[Records excerpted from a collection]

+--

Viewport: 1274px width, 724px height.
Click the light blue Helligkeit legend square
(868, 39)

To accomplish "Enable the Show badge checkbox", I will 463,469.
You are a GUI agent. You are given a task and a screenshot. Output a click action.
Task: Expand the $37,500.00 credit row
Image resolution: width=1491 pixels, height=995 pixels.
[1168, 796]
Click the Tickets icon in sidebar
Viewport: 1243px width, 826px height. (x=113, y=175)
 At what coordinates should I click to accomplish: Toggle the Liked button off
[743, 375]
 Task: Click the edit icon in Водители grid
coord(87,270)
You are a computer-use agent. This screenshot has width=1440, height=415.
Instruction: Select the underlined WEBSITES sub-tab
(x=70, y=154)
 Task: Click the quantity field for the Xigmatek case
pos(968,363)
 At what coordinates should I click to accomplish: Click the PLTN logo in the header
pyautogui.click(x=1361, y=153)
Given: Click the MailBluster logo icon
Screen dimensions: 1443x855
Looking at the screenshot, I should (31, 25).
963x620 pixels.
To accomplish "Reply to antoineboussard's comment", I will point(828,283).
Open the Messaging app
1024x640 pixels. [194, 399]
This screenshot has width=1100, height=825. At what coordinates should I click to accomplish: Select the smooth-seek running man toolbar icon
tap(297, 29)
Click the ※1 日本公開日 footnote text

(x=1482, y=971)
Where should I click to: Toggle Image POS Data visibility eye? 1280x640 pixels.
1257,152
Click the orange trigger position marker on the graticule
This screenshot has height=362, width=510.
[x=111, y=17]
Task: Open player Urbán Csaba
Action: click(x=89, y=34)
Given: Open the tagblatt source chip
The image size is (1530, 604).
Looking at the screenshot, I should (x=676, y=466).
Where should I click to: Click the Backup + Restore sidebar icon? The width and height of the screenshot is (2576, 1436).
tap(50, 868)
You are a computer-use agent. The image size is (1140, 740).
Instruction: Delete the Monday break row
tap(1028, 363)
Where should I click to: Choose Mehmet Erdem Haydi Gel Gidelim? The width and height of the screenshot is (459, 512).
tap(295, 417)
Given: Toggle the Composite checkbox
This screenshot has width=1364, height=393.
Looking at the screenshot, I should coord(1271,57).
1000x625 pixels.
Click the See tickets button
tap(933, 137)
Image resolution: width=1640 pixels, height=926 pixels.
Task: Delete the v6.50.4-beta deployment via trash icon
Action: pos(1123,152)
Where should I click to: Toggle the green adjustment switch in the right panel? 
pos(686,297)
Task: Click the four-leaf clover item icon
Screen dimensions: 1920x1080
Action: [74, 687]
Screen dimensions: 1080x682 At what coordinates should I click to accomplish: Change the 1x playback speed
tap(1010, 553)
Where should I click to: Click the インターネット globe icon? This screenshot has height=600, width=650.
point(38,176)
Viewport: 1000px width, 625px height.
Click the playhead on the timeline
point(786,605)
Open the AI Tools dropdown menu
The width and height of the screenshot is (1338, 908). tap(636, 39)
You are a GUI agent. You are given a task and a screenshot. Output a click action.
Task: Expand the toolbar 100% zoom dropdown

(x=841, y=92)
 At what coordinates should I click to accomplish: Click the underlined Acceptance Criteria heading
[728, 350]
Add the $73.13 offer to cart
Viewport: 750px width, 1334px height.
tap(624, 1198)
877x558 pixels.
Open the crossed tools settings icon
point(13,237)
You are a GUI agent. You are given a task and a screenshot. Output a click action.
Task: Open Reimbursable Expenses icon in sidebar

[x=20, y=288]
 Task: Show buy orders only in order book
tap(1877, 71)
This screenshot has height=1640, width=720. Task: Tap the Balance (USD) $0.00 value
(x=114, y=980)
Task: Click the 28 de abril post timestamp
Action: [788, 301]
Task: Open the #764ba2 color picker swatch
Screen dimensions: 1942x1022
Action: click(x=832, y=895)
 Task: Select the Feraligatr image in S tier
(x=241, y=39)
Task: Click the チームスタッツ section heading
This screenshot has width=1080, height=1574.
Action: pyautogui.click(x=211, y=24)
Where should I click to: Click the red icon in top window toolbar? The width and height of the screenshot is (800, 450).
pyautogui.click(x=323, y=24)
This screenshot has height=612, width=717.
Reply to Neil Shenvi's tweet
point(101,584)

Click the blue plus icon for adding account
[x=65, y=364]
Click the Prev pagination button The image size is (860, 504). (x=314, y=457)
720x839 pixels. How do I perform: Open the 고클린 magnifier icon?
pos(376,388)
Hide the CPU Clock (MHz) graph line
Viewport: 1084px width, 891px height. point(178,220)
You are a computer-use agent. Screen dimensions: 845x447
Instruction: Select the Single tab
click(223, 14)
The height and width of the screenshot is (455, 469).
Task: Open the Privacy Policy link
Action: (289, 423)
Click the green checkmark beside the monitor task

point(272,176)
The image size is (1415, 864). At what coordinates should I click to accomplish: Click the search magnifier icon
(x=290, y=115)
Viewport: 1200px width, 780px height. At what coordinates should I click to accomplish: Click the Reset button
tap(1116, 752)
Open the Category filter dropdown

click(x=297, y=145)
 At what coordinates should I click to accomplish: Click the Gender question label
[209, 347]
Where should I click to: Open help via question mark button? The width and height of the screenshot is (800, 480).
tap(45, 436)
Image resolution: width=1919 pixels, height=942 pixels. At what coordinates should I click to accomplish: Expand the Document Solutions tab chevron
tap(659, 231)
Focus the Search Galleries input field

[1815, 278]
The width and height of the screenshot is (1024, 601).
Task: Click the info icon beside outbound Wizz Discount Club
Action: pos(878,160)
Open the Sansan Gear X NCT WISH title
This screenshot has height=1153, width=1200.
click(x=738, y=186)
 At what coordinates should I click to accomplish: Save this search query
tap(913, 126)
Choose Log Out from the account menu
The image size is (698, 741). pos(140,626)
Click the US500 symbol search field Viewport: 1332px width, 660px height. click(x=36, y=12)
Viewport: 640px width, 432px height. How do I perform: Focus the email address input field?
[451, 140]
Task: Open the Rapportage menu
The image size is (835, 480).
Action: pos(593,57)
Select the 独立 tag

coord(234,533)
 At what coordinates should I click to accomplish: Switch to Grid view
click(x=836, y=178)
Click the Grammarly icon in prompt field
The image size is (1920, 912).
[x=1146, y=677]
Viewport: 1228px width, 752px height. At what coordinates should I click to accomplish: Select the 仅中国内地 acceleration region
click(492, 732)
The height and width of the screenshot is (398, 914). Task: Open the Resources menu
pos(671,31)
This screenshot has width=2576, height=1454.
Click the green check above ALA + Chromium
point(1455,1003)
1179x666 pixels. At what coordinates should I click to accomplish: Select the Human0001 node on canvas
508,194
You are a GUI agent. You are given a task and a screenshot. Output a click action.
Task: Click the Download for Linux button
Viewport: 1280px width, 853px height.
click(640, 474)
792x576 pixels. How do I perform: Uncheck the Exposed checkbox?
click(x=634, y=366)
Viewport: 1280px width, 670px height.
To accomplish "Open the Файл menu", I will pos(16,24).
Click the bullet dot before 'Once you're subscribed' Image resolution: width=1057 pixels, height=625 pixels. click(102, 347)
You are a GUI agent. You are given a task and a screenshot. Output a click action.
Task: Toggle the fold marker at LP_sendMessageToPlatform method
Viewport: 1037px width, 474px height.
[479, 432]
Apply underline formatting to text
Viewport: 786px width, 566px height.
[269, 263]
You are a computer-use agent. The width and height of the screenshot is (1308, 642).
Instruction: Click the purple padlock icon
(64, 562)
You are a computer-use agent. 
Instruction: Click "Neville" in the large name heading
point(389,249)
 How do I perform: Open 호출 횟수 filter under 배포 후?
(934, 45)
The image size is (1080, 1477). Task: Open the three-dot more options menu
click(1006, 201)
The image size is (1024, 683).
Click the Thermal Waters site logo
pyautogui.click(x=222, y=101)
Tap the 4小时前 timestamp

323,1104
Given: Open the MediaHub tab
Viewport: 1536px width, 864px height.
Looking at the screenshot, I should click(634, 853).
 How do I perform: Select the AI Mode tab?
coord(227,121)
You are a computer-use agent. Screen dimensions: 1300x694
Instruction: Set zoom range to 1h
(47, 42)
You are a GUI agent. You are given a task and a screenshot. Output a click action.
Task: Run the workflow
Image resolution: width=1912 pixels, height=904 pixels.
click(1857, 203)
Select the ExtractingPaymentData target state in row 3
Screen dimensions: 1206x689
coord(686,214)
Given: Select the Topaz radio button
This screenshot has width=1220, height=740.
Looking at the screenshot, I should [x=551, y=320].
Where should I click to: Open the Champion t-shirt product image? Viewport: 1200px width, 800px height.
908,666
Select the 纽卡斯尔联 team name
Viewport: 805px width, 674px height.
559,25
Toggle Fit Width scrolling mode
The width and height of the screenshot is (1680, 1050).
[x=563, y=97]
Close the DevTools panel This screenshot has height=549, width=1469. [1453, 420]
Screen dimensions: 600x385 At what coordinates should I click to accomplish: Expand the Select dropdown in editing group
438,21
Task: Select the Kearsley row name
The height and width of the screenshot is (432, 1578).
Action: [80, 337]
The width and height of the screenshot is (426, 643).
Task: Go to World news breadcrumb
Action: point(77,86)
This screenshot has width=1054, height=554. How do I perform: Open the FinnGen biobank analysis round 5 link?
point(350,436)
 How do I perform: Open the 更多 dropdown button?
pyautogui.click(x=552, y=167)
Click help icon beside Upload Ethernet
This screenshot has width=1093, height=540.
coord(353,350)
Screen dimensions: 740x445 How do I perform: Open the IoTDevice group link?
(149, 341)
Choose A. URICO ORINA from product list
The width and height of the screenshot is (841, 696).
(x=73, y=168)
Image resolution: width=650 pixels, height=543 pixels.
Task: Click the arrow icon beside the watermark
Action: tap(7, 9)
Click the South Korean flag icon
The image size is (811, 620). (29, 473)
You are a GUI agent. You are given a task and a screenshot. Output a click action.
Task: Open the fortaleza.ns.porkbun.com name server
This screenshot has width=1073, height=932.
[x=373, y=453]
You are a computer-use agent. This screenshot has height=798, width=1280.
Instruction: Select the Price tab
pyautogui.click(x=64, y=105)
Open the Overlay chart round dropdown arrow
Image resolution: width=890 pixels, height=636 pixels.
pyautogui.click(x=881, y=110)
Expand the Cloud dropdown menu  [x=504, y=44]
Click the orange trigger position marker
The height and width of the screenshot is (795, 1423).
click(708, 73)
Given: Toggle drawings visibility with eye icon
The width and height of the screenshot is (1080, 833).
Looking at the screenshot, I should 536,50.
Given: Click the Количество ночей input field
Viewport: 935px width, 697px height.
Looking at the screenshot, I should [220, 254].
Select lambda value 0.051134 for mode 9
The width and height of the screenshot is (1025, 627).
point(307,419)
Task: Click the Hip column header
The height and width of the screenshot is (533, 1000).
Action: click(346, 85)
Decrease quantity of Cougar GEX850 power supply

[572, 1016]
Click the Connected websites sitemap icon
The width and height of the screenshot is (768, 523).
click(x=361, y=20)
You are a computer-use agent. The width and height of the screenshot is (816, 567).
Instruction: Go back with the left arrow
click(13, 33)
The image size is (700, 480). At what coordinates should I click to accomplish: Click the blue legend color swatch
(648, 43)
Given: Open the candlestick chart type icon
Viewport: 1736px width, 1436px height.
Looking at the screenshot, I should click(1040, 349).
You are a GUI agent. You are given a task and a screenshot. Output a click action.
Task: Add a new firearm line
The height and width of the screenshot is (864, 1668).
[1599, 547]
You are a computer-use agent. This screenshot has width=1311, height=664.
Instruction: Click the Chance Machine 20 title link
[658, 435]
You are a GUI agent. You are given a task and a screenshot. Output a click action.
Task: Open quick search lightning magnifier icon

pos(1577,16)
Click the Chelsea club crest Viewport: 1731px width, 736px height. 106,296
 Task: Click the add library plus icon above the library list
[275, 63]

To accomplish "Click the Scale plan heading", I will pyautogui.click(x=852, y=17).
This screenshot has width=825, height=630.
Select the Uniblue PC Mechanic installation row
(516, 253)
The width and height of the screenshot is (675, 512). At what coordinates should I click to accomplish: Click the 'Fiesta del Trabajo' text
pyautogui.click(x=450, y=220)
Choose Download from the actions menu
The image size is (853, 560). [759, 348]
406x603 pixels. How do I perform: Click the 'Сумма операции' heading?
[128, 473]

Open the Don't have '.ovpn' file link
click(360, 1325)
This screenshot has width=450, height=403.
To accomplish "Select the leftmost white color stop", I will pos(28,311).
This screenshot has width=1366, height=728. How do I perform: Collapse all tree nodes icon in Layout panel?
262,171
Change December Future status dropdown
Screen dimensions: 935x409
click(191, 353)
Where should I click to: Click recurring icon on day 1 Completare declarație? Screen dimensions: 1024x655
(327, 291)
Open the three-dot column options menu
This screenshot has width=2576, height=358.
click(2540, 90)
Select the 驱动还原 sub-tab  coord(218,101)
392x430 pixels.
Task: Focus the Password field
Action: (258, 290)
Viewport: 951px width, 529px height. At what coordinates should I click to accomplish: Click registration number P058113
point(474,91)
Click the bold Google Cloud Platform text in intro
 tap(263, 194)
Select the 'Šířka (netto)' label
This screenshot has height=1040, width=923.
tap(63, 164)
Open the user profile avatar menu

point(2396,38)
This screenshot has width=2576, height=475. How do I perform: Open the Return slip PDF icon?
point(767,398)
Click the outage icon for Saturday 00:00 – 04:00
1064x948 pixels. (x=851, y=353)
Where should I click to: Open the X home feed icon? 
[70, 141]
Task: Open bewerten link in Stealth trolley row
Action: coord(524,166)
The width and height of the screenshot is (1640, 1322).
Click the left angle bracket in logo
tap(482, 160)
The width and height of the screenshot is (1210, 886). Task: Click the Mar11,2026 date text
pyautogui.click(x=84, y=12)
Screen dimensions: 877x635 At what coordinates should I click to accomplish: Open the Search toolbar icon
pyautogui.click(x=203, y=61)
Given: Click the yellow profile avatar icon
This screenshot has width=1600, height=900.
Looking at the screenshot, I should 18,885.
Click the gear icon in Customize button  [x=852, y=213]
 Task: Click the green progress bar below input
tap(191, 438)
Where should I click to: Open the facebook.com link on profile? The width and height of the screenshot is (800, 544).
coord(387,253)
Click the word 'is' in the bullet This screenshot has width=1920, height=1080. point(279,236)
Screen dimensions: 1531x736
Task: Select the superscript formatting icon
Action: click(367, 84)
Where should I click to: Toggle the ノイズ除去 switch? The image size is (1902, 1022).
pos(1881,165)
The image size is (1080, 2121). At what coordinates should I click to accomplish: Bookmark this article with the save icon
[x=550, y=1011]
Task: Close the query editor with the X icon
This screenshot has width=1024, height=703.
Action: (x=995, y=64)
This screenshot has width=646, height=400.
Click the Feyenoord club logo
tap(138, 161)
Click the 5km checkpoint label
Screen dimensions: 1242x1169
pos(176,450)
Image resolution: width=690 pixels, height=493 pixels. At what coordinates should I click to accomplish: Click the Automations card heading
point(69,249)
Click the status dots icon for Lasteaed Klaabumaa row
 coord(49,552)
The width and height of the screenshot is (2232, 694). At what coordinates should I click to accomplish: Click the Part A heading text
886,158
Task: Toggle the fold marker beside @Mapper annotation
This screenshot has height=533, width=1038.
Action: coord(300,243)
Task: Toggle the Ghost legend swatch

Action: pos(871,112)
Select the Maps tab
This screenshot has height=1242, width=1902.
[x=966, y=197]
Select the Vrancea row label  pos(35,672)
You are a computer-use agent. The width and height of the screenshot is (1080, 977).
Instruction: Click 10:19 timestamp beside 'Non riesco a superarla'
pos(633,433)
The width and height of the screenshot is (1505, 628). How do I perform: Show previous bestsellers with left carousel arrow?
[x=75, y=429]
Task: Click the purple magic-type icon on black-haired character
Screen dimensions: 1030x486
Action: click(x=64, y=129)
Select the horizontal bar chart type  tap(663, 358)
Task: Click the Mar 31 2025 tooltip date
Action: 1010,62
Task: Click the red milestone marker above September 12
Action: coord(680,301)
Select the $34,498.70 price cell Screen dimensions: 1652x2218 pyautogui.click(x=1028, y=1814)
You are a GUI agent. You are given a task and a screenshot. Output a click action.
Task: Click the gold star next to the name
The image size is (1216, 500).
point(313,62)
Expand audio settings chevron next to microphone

+--

▶ **Required work**
Repeat, word for word, every line from the line that contains "Select the horizontal" to the end of the entries; include both of those lines and no others.

▶ **Exercise answer**
Select the horizontal bar chart type  tap(663, 358)
Task: Click the Mar 31 2025 tooltip date
Action: 1010,62
Task: Click the red milestone marker above September 12
Action: coord(680,301)
Select the $34,498.70 price cell Screen dimensions: 1652x2218 pyautogui.click(x=1028, y=1814)
You are a GUI agent. You are given a task and a screenshot. Output a click action.
Task: Click the gold star next to the name
The image size is (1216, 500).
point(313,62)
Expand audio settings chevron next to microphone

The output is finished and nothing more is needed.